AUFGABE A: Übernimm aus den Datensätzen die Zeilen von der Zeile mit „Given: Switch to the 专家社区 tab“ bis einschließlich der Zeile mit „pos(407,10)“ wortgetreu.

####

Bisher hat sich der Welthandel trotz Handelskrieg besser geschlagen als gedacht. Doch 2026 dürften die Folgen deutlicher spürbar werden. Das zeigen Analysen des weltweit führenden Kreditversicherers Allianz Trade im aktuellen „Economic Outlook“. Demnach dürfte sich der weltweite Handel mit Waren und Dienstleistungen aufgrund der verzögerten Auswirkungen des Handelskriegs von +2 Prozent im Jahr 2025 auf +0,6 Prozent im Jahr 2026 verlangsamen – ein Rückgang um rund zwei Drittel. Erst 2027 zeigt sich dann wieder eine leichte Erholung mit einem Plus von voraussichtlich 1,8 Prozent.
Auch die Weltwirtschaft fährt weiterhin mit angezogener Handbremse: Das globale Bruttoinlandsprodukt wächst 2025 um 2,7 Prozent und 2026 um 2,5 Prozent, also weit unterdurchschnittlich. Gleichzeitig bleiben bei einer weiterhin hohen Inflation von 3,9 Prozent (2025) beziehungsweise 3,6 Prozent (2026) Stagflationsrisiken bestehen.
„Aufgeschoben ist nicht aufgehoben“: 2026 kommt die Zoll-Quittung
„Aufgeschoben ist leider nicht aufgehoben“, sagt Milo Bogaerts, CEO von Allianz Trade in Deutschland, Österreich und der Schweiz. „2025 war gekennzeichnet von vorgezogenen Lieferungen und US-Hamsterkäufen, von Verschiebungen der Handelsströme und signifikanten Investitionen in Künstliche Intelligenz. Das hat den Welthandel gestützt. 2026 dürfte aber die Quittung des Handelskriegs folgen und das Wachstum des Welthandels deutlich einbrechen.“
Diese Entwicklung geht an den meisten Industrienationen nicht spurlos vorbei: Sie stehen vor den niedrigsten Wachstumsraten seit 2008. Auch die US-Wirtschaft tritt auf der Stelle. Das BIP der USA wird voraussichtlich 2025 um 1,8 Prozent und 2026 um 1,6 Prozent wachsen. Das sind die niedrigsten Wachstumsraten seit Beginn des Jahrhunderts und sie liegen unter dem Potenzial. Dabei zahlen US-Unternehmen nur bei rund einem Viertel der importierten Produkte die Zeche für die Zoll-Mehrkosten. Bei mehr als drei Viertel aller Produkte bleiben diese entweder an den US-Verbrauchern oder den ausländischen Exporteuren hängen.

####

AUFGABE B: Schreib aus dem Text zum Welthandel die Stelle von „Bisher hat sich“ bis einschließlich „voraussichtlich 1,8 Prozent.“ unverändert ab.

BEREITGESTELLTES MATERIAL:

####

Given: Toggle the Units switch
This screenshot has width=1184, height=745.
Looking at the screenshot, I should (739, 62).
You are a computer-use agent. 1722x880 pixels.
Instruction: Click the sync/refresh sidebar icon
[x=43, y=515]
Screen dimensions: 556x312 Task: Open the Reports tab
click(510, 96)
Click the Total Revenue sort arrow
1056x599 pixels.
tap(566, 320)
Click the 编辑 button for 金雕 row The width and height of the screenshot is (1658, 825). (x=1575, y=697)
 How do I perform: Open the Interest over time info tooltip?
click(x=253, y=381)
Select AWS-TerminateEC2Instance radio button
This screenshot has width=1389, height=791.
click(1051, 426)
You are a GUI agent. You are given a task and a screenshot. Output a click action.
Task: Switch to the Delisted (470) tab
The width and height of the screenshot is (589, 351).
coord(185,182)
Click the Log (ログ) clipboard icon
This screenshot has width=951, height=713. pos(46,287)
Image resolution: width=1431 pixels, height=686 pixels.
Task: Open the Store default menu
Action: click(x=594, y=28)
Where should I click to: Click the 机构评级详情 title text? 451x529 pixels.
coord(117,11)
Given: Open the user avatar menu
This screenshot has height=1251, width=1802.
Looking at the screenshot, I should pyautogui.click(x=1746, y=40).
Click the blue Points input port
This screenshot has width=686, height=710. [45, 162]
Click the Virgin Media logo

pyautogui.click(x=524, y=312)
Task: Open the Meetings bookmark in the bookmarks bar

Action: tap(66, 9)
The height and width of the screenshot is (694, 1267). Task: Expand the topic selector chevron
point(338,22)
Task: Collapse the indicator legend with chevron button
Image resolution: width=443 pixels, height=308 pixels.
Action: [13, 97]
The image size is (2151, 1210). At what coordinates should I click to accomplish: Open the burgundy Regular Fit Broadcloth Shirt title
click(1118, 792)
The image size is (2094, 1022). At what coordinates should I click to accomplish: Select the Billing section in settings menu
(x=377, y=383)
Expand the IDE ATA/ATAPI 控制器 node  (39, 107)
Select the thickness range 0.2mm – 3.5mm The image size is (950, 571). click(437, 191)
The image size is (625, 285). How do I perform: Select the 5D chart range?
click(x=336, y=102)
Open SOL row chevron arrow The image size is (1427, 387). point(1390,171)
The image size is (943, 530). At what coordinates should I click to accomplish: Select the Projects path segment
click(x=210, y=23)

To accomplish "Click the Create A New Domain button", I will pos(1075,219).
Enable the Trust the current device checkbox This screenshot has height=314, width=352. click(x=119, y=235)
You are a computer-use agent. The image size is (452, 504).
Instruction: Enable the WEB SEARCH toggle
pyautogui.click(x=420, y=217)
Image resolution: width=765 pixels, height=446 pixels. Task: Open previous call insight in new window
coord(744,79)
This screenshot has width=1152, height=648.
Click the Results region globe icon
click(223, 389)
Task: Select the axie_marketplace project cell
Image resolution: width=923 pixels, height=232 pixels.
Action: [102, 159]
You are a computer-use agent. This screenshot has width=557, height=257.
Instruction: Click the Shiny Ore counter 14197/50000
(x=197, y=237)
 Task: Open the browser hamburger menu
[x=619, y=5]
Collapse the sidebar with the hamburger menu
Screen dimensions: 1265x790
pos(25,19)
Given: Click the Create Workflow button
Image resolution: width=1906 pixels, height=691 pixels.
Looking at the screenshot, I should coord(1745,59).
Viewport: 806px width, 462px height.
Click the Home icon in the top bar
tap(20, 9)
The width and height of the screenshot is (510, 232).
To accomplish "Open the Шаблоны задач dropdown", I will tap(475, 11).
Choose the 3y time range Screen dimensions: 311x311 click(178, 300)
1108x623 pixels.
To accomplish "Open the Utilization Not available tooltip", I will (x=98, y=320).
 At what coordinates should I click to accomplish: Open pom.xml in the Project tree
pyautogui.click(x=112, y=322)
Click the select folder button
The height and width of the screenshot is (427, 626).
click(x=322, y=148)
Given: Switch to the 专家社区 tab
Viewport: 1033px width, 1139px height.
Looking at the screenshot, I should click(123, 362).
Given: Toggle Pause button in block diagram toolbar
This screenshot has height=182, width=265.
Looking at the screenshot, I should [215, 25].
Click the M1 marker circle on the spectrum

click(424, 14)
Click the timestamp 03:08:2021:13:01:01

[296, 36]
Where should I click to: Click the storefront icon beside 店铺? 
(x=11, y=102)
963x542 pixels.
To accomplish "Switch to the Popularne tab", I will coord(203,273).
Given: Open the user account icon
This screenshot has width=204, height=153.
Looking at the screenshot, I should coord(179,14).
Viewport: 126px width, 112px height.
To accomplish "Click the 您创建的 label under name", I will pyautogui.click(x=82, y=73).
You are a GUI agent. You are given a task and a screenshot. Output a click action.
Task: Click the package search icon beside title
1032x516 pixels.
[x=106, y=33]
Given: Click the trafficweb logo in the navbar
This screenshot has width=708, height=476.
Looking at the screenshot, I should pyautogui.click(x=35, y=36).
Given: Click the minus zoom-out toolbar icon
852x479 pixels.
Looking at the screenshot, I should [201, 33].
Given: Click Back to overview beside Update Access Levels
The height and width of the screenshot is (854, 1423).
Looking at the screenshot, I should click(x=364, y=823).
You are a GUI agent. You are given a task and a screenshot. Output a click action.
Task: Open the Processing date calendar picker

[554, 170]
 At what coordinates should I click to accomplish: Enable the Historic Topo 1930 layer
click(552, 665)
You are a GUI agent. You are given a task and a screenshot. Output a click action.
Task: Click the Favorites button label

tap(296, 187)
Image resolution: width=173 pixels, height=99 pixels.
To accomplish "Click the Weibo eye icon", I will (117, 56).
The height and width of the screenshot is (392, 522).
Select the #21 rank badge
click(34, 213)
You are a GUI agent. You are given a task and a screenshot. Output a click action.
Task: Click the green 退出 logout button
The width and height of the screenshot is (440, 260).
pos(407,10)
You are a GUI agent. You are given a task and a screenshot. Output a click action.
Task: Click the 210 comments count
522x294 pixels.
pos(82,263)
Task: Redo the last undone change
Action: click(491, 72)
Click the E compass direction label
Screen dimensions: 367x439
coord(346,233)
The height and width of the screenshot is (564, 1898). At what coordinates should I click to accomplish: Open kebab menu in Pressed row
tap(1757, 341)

####

ERGEBNIS A:
Given: Switch to the 专家社区 tab
Viewport: 1033px width, 1139px height.
Looking at the screenshot, I should click(123, 362).
Given: Toggle Pause button in block diagram toolbar
This screenshot has height=182, width=265.
Looking at the screenshot, I should [215, 25].
Click the M1 marker circle on the spectrum

click(424, 14)
Click the timestamp 03:08:2021:13:01:01

[296, 36]
Where should I click to: Click the storefront icon beside 店铺? 
(x=11, y=102)
963x542 pixels.
To accomplish "Switch to the Popularne tab", I will coord(203,273).
Given: Open the user account icon
This screenshot has width=204, height=153.
Looking at the screenshot, I should coord(179,14).
Viewport: 126px width, 112px height.
To accomplish "Click the 您创建的 label under name", I will pyautogui.click(x=82, y=73).
You are a GUI agent. You are given a task and a screenshot. Output a click action.
Task: Click the package search icon beside title
1032x516 pixels.
[x=106, y=33]
Given: Click the trafficweb logo in the navbar
This screenshot has width=708, height=476.
Looking at the screenshot, I should pyautogui.click(x=35, y=36).
Given: Click the minus zoom-out toolbar icon
852x479 pixels.
Looking at the screenshot, I should [201, 33].
Given: Click Back to overview beside Update Access Levels
The height and width of the screenshot is (854, 1423).
Looking at the screenshot, I should click(x=364, y=823).
You are a GUI agent. You are given a task and a screenshot. Output a click action.
Task: Open the Processing date calendar picker

[554, 170]
 At what coordinates should I click to accomplish: Enable the Historic Topo 1930 layer
click(552, 665)
You are a GUI agent. You are given a task and a screenshot. Output a click action.
Task: Click the Favorites button label

tap(296, 187)
Image resolution: width=173 pixels, height=99 pixels.
To accomplish "Click the Weibo eye icon", I will (117, 56).
The height and width of the screenshot is (392, 522).
Select the #21 rank badge
click(34, 213)
You are a GUI agent. You are given a task and a screenshot. Output a click action.
Task: Click the green 退出 logout button
The width and height of the screenshot is (440, 260).
pos(407,10)

ERGEBNIS B:
Bisher hat sich der Welthandel trotz Handelskrieg besser geschlagen als gedacht. Doch 2026 dürften die Folgen deutlicher spürbar werden. Das zeigen Analysen des weltweit führenden Kreditversicherers Allianz Trade im aktuellen „Economic Outlook“. Demnach dürfte sich der weltweite Handel mit Waren und Dienstleistungen aufgrund der verzögerten Auswirkungen des Handelskriegs von +2 Prozent im Jahr 2025 auf +0,6 Prozent im Jahr 2026 verlangsamen – ein Rückgang um rund zwei Drittel. Erst 2027 zeigt sich dann wieder eine leichte Erholung mit einem Plus von voraussichtlich 1,8 Prozent.